I have no intention of trimming Bella's fur ever, but is it okay to trim all the fluff around her behind area for a cleaner and easier cleanup area?


----------



## spruce (Mar 13, 2008)

my husband does a wonderful job trimming "butt feathers" with the mustach attachment on electric razor. He honestly does a better job than the groomer..blends so well with coat.

Bridger does not get "messy", just gets them real long butt feathers. Being a "country dog" he picks up all kinds of vegetation.


----------



## Oaklys Dad (Dec 28, 2005)

I haven't done it but I've heard of people doing it.


----------



## Bella's Mama (Jun 12, 2011)

Clippers are a great idea! Bella usually is pretty clean but the occasional fast poop gets her sometimes lol


----------



## GoldenCamper (Dec 21, 2009)

I would just grin and bear it if it only happens once in a while. I know all about cleaning out the nasty stuff from some really poofy butt feathers 

I like my Goldens fluffy, mostly just trim the paws,nails and keep them well brushed.


----------



## Siques (Aug 9, 2011)

I trimmed Soph - after brushing or a bath, I would cut out the matted hair behind her ears and in her "armpits", and cut her feathers on her hind legs and her tail, just to keep it "orderly". Not a lot - just took the ends off to keep it neat and clean!
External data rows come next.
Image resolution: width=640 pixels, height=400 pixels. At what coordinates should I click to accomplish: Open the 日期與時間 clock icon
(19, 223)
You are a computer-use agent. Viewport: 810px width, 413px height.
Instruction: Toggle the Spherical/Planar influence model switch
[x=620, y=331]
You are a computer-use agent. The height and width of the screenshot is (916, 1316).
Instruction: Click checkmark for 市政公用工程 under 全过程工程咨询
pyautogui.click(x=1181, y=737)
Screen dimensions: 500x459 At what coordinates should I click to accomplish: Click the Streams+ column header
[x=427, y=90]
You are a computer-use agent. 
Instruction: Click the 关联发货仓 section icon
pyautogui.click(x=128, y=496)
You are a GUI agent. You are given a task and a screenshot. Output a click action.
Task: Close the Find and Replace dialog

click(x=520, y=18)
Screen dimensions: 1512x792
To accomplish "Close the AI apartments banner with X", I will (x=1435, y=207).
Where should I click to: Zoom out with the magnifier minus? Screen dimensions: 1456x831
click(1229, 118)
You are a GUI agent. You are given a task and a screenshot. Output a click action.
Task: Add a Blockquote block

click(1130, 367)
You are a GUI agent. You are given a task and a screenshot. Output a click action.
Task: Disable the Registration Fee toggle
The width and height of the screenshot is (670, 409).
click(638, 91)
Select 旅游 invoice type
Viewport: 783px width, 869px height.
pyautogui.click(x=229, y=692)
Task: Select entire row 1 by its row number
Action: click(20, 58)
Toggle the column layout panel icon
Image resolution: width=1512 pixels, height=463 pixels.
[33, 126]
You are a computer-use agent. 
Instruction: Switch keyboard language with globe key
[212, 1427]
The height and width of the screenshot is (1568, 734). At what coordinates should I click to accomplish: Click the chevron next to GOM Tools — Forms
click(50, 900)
And the hair on her ears would grow out past her ears so I trimmed that up a touch.

Made her look less "scraggly" and cute!


----------



## Karen519 (Aug 21, 2006)

*Yes*

Yes
It is o.k. to do. OUR groomer does it on our Golden and especially on our Samoyed!!


----------



## laprincessa (Mar 24, 2008)

Max's butt fluff is so thick it gets matted - it's almost impossible to comb through. The groomer uses thinning shears to get it manageable.


----------



## AmberSunrise (Apr 1, 2009)

I think it is okay, but I need to ask why she needs a cleaner area to clean up? If she gets diarrhea or loose bowels, I would find out why. 

My Casey is my first golden I have ever trimmed back 'there' and only because his fur grows long enough to form ringlets - almost like dread locks LOL


----------



## Bella's Mama (Jun 12, 2011)

Bella doesn't get loose bowels or anything like that. She just gets excited and sometimes, things get messy because ::TMI WARNING:: she licks things in the house, eats some of my hair occasionally which can cause poop to swing in the wind from her hiney, potentially causing it to get in her butt fluff down there.

I'll do a little trimmy trim next bath. It's not bad, just a little fluffy down there.


----------